You can create a secret using the flyte create secret command like this:

flyte create secret MY_SECRET_KEY my_secret_value

This will create a secret called MY_SECRET_KEY with the value my_secret_value. This secret will be scoped to your entire organization. It will be available across all projects and domains in your organization. See the scoping secrets section below for more details.

Scoping secrets

When you create a secret without specifying a project or domain, as we did above, the secret is scoped to the organization level.
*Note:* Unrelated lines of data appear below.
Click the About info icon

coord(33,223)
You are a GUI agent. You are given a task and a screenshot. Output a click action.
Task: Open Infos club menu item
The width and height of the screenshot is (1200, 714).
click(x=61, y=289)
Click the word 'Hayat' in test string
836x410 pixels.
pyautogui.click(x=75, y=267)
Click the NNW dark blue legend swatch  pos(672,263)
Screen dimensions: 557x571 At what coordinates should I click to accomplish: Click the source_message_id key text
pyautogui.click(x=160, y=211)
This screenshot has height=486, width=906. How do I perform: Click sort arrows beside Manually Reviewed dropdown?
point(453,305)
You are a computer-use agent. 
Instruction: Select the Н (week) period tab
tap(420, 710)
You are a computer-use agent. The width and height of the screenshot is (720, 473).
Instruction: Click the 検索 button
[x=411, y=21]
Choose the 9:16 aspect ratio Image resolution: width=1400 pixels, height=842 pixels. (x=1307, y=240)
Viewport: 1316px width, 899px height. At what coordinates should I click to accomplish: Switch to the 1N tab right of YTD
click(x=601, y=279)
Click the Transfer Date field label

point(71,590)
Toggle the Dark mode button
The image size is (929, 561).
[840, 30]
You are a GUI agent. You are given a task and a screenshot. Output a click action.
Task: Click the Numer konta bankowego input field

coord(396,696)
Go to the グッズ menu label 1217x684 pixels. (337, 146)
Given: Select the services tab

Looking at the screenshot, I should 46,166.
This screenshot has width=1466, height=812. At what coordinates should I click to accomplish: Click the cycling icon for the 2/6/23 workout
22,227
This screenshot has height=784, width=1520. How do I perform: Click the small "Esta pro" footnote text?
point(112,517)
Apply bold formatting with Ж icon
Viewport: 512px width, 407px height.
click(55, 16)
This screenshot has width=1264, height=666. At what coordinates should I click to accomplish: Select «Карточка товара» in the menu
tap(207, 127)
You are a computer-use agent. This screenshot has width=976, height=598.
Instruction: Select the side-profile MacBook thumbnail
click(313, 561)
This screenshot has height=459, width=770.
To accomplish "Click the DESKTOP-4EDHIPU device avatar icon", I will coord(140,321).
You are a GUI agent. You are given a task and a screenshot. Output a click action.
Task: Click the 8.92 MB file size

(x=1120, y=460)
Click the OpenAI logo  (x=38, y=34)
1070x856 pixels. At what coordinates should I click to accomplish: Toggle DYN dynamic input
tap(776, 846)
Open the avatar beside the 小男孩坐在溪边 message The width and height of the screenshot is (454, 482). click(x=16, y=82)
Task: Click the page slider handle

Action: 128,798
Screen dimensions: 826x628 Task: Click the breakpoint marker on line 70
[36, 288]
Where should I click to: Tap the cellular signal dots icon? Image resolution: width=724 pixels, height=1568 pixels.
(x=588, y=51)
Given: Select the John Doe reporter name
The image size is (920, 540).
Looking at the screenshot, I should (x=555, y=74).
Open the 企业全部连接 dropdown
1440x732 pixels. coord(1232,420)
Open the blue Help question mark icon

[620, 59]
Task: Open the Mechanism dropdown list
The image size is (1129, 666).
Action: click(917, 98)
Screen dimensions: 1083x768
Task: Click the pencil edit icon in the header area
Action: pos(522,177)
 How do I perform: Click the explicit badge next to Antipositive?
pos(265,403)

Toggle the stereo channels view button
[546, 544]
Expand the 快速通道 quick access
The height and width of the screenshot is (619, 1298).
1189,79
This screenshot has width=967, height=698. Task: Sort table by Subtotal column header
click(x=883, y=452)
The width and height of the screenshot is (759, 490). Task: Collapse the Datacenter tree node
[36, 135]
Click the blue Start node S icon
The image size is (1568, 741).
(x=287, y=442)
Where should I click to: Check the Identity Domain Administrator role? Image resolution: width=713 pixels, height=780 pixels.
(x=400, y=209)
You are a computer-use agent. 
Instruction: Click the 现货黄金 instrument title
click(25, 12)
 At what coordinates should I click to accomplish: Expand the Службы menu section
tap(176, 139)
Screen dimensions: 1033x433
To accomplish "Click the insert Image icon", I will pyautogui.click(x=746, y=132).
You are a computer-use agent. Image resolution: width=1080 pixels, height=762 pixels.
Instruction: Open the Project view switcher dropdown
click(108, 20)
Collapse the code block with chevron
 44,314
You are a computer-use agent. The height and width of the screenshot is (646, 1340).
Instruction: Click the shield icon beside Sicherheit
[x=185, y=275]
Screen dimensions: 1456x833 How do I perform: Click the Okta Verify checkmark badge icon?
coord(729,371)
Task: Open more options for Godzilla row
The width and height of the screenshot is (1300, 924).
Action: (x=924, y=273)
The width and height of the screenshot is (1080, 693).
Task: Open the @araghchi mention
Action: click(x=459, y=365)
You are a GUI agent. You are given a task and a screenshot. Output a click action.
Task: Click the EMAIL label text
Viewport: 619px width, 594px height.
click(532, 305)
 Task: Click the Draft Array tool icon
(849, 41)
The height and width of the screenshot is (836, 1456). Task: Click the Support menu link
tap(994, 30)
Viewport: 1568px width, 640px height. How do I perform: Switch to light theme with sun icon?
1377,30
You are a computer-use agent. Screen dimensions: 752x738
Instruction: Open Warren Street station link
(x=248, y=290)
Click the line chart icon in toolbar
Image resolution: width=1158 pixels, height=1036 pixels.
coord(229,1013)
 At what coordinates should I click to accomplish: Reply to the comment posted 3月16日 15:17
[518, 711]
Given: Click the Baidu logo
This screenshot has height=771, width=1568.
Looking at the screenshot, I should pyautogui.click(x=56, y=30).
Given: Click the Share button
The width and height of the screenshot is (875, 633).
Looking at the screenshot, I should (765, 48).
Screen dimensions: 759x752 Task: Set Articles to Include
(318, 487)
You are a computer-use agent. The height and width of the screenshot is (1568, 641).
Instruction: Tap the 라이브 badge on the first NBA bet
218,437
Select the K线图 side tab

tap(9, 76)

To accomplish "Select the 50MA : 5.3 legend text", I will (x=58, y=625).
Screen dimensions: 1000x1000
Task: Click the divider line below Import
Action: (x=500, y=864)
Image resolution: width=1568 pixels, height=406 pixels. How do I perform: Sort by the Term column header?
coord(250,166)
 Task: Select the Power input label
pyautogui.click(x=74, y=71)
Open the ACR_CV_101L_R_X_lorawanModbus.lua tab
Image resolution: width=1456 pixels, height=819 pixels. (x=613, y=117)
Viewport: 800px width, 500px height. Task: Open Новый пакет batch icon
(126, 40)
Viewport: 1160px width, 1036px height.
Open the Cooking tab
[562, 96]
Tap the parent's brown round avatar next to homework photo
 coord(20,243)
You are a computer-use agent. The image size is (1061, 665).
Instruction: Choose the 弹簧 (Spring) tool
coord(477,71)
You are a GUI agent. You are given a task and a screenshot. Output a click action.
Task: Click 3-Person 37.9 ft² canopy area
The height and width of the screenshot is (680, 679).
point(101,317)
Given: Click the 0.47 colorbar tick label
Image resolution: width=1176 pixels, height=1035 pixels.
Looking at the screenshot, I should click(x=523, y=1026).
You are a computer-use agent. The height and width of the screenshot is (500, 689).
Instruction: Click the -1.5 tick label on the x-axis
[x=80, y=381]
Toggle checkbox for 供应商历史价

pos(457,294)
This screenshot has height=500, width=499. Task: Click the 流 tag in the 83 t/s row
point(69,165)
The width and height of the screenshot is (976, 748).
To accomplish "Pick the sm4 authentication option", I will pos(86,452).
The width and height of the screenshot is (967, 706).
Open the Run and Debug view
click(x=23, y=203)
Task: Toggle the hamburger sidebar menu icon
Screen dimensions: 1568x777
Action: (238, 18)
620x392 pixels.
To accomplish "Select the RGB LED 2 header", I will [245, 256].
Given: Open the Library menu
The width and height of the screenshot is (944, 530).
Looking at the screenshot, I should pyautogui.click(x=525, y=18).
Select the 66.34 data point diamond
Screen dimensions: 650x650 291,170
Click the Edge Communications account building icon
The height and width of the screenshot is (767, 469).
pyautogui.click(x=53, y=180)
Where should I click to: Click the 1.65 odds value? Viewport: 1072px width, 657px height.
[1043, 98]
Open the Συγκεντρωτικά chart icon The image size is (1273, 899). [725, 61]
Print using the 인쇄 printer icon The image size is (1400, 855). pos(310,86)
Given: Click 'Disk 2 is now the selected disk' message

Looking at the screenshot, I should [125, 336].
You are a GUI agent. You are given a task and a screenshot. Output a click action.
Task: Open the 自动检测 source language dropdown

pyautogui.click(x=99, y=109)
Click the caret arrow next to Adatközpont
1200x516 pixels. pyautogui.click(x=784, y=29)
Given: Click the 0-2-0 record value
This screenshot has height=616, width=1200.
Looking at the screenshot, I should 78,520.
This means that the secret will be available across all projects and domains in the organization.

You can optionally specify either or both of the --project and --domain flags to restrict the scope of the secret to:

A specific project (across all domains)
A specific domain (across all project)
A specific project and a specific domain.

For example, to create a secret that it is only available in my_project/development, you would execute the following command:

        
    
flyte create secret  --project my_project --domain development MY_SECRET_KEY my_secret_value

Listing secrets

You can list existing secrets with the flyte get secret command. For example, the following command will list all secrets in the organization:

$ flyte get secret

Specifying either or both of the --project and --domain flags will list the secrets that are only available in that project and/or domain.

For example, to list the secrets that are only available in my_project and domain development, you would run:

flyte get secret --project my_project --domain development

Deleting secrets

To delete a secret, use the flyte delete secret command:

flyte delete secret MY_SECRET_KEY

Using a secret

To use a secret, specify it in the TaskEnvironment along with the name of the environment variable into which it will be injected. You can then access it using os.getenv() in your task code. For example:

        
    
env = flyte.TaskEnvironment(
    name="my_task_env",
    secrets=[
        flyte.Secret(key="MY_SECRET_KEY", as_env_var="MY_SECRET_ENV_VAR"),
    ]
)


@env.task
def t1():
    my_secret_value = os.getenv("MY_SECRET_ENV_VAR")
    # Do something with the secret
    ...

A TaskEnvironment can only access a secret if the scope of the secret includes the project and domain where the TaskEnvironment is deployed.

Do not return secret values from tasks, as this will expose secrets to the control plane.